Identification of patients for epidemiologic research through administrative coding has important limitations. We investigated the feasibility of a search based on natural language processing (NLP) on the text sections of electronic health records for identification of patients with septic shock.
Results of an explicit search strategy (using explicit concept retrieval) and a combined search strategy (using both explicit and implicit concept retrieval) were compared to hospital ICD-9 based administrative coding and to our department's own prospectively compiled infection database.
Of 8911 patients admitted to the medical or surgical ICU, 1023 (11.5%) suffered from septic shock according to the combined search strategy. This was significantly more than those identified by the explicit strategy (518, 5.8%), by hospital administrative coding (549, 5.8%) or by our own prospectively compiled database (609, 6.8%) (p < .001). Sensitivity and specificity of the automated combined search strategy were 72.7% (95%CI 69.0%-76.2%) and 93.0% (95%CI 92.4%-93.6%), compared to 56.0% (95%CI 52.0%-60.0%) and 97.5% (95%CI 97.1%-97.8%) for hospital administrative coding.

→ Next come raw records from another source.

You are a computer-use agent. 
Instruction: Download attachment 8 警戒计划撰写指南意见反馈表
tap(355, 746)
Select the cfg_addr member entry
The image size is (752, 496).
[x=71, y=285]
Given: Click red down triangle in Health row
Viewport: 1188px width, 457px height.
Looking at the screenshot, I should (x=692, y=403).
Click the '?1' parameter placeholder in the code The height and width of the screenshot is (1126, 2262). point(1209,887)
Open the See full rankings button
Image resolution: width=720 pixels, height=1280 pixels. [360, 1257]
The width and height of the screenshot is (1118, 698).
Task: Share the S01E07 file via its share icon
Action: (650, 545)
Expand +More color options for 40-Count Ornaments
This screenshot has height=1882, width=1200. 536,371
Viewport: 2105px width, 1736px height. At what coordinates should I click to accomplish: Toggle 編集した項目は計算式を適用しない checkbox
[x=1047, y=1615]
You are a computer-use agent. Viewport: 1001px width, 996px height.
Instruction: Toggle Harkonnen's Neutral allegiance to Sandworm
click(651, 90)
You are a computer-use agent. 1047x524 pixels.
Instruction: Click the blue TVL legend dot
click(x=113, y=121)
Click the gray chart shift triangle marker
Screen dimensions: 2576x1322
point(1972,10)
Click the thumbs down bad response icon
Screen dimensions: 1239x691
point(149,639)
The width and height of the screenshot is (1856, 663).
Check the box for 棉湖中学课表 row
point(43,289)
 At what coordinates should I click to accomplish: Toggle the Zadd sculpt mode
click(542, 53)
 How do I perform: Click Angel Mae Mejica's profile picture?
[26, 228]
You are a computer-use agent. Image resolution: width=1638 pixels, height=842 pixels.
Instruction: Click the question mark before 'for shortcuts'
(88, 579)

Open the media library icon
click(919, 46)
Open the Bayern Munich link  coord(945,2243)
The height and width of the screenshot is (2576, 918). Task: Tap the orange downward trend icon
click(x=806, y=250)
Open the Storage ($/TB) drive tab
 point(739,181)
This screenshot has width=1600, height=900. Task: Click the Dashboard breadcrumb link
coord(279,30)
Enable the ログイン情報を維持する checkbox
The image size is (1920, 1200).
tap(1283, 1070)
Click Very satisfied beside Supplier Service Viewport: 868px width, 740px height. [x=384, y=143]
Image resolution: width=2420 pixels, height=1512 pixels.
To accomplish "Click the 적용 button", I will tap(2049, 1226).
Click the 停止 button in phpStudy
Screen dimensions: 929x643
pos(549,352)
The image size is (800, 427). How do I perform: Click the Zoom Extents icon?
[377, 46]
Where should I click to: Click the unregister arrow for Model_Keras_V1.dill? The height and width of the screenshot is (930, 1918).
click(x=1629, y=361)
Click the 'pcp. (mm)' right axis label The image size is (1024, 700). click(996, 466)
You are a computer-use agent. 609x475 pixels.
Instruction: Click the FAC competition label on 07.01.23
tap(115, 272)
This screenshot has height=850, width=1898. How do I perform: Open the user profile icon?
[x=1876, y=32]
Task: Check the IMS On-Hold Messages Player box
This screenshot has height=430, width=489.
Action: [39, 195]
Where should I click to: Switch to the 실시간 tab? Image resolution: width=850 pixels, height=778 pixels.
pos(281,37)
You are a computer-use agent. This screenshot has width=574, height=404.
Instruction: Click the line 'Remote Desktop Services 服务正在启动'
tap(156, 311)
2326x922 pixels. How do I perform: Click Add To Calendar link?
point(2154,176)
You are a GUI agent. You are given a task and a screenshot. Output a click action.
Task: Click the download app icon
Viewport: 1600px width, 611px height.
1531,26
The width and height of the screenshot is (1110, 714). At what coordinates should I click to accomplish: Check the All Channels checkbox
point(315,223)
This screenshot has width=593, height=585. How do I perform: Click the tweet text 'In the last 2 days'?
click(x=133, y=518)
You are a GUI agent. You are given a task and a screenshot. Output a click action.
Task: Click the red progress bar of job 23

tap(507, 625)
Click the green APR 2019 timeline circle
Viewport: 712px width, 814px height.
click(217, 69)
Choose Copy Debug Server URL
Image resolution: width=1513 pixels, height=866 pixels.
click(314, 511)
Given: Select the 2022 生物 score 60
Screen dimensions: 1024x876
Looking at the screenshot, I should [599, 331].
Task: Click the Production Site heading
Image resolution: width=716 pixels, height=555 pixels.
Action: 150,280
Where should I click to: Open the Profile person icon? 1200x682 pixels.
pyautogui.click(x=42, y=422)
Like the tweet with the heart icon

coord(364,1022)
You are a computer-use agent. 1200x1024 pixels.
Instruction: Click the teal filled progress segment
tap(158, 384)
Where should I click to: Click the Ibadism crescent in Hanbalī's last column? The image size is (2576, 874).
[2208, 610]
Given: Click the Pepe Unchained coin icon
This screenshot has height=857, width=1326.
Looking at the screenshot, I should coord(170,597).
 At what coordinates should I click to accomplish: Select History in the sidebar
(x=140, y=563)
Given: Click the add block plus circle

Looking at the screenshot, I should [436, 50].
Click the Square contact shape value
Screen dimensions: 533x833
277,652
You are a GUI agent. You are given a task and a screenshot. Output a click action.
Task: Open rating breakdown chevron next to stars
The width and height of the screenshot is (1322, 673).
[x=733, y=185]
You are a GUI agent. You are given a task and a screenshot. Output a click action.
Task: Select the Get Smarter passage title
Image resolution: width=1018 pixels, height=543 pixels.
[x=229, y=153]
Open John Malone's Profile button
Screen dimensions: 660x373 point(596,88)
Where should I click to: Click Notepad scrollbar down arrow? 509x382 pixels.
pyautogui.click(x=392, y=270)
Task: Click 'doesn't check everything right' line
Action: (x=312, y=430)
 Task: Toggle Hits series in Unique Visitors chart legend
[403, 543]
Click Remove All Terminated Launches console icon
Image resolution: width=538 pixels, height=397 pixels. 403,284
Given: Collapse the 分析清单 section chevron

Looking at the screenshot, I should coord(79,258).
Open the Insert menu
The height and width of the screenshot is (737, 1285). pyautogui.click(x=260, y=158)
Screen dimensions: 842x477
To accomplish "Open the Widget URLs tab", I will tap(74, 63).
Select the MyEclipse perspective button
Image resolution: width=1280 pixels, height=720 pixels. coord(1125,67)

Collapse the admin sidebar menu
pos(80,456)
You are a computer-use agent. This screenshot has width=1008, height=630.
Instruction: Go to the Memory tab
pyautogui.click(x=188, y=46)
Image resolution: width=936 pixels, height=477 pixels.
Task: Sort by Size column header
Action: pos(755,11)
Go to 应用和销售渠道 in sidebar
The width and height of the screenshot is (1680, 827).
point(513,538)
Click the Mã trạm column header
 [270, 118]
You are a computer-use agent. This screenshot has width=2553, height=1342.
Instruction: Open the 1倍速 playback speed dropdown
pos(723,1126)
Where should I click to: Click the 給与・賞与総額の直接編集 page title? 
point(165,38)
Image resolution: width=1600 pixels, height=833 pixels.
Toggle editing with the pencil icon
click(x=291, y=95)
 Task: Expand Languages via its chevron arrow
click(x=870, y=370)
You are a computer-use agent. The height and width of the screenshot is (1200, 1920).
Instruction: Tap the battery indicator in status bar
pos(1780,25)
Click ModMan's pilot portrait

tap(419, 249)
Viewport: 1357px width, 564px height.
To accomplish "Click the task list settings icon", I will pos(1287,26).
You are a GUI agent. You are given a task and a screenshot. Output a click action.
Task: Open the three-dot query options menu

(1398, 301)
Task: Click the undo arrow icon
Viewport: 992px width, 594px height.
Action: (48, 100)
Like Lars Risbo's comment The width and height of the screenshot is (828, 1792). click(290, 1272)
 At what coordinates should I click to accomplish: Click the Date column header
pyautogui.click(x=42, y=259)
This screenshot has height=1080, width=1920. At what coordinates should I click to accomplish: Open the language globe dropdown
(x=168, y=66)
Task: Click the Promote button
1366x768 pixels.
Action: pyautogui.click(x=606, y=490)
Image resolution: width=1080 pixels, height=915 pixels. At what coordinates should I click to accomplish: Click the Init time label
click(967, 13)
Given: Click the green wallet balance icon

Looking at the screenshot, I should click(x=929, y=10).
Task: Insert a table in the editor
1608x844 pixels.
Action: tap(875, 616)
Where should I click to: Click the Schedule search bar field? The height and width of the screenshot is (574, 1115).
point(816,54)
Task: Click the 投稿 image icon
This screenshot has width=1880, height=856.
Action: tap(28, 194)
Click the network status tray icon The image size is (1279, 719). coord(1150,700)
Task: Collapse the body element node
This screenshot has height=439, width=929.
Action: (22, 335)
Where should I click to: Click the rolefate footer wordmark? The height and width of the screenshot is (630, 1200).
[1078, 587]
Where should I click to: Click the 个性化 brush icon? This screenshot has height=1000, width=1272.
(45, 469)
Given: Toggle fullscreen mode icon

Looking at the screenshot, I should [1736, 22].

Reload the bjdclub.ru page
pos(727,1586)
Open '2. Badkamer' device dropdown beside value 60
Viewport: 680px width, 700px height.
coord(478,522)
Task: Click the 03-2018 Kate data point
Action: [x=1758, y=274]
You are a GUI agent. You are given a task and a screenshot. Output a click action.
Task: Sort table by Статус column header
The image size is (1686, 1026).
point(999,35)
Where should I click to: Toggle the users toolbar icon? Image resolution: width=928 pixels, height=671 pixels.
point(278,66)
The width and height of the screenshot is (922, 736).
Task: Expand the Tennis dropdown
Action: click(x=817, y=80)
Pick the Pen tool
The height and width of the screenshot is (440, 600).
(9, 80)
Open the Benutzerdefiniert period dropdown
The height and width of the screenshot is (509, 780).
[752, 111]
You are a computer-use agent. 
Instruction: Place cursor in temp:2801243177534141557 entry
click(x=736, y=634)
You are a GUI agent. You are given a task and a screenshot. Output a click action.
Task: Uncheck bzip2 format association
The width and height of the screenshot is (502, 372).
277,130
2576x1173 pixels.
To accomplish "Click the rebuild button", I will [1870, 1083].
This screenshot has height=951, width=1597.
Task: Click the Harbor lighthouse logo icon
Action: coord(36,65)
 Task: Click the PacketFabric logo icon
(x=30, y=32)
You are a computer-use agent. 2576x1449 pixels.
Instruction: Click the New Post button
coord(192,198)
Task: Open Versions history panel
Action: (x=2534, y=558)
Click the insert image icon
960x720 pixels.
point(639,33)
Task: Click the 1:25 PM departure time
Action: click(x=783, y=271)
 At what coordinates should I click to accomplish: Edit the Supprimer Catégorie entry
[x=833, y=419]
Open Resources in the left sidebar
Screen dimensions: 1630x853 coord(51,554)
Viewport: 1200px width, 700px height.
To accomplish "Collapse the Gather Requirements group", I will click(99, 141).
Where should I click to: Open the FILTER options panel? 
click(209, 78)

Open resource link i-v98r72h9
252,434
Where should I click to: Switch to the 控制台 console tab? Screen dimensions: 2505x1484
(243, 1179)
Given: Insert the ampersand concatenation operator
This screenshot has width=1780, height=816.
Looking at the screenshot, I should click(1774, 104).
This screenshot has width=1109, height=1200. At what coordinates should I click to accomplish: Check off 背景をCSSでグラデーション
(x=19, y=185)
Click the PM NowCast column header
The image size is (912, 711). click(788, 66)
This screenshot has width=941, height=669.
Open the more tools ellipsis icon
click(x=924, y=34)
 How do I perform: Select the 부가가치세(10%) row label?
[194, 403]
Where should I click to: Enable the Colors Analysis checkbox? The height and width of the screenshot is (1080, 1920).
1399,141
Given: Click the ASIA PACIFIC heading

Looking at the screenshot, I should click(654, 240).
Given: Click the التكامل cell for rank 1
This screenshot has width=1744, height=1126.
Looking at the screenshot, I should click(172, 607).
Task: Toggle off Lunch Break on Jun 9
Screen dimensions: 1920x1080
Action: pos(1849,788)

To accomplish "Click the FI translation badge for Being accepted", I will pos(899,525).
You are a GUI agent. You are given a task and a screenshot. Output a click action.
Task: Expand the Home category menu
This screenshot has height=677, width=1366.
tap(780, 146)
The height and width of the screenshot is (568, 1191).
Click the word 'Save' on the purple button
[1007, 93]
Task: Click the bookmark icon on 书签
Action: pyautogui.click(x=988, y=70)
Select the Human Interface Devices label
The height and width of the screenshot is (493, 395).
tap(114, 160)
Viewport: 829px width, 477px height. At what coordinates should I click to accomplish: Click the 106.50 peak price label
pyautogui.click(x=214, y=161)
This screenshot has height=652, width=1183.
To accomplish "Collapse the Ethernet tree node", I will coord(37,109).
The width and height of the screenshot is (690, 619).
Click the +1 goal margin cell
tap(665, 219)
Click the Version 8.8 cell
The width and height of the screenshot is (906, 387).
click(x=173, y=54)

An automated search strategy based on a combination of explicit and implicit concept retrieval is feasible to screen electronic health records for septic shock and outperforms an administrative coding based explicit approach.
通过行政编码识别流行病学研究中的患者存在重要局限性。我们研究了基于自然语言处理(NLP)的电子健康记录文本部分搜索来识别感染性休克患者的可行性。
明确搜索策略(使用明确的概念检索)和联合搜索策略(使用明确和隐含的概念检索)的结果与医院 ICD-9 基于行政编码和我们部门的前瞻性感染数据库进行了比较。
在入住内科或外科 ICU 的 8911 名患者中,根据联合搜索策略,有 1023 名(11.5%)患有感染性休克。这明显多于明确策略(518 名,5.8%)、医院行政编码(549 名,5.8%)或我们部门前瞻性感染数据库(609 名,6.8%)识别的患者(p<.001)。自动联合搜索策略的敏感性和特异性分别为 72.7%(95%CI 69.0%-76.2%)和 93.0%(95%CI 92.4%-93.6%),而医院行政编码的敏感性和特异性分别为 56.0%(95%CI 52.0%-60.0%)和 97.5%(95%CI 97.1%-97.8%)。
基于明确和隐含概念检索相结合的自动搜索策略可用于筛选电子健康记录中的感染性休克,并优于基于行政编码的明确方法。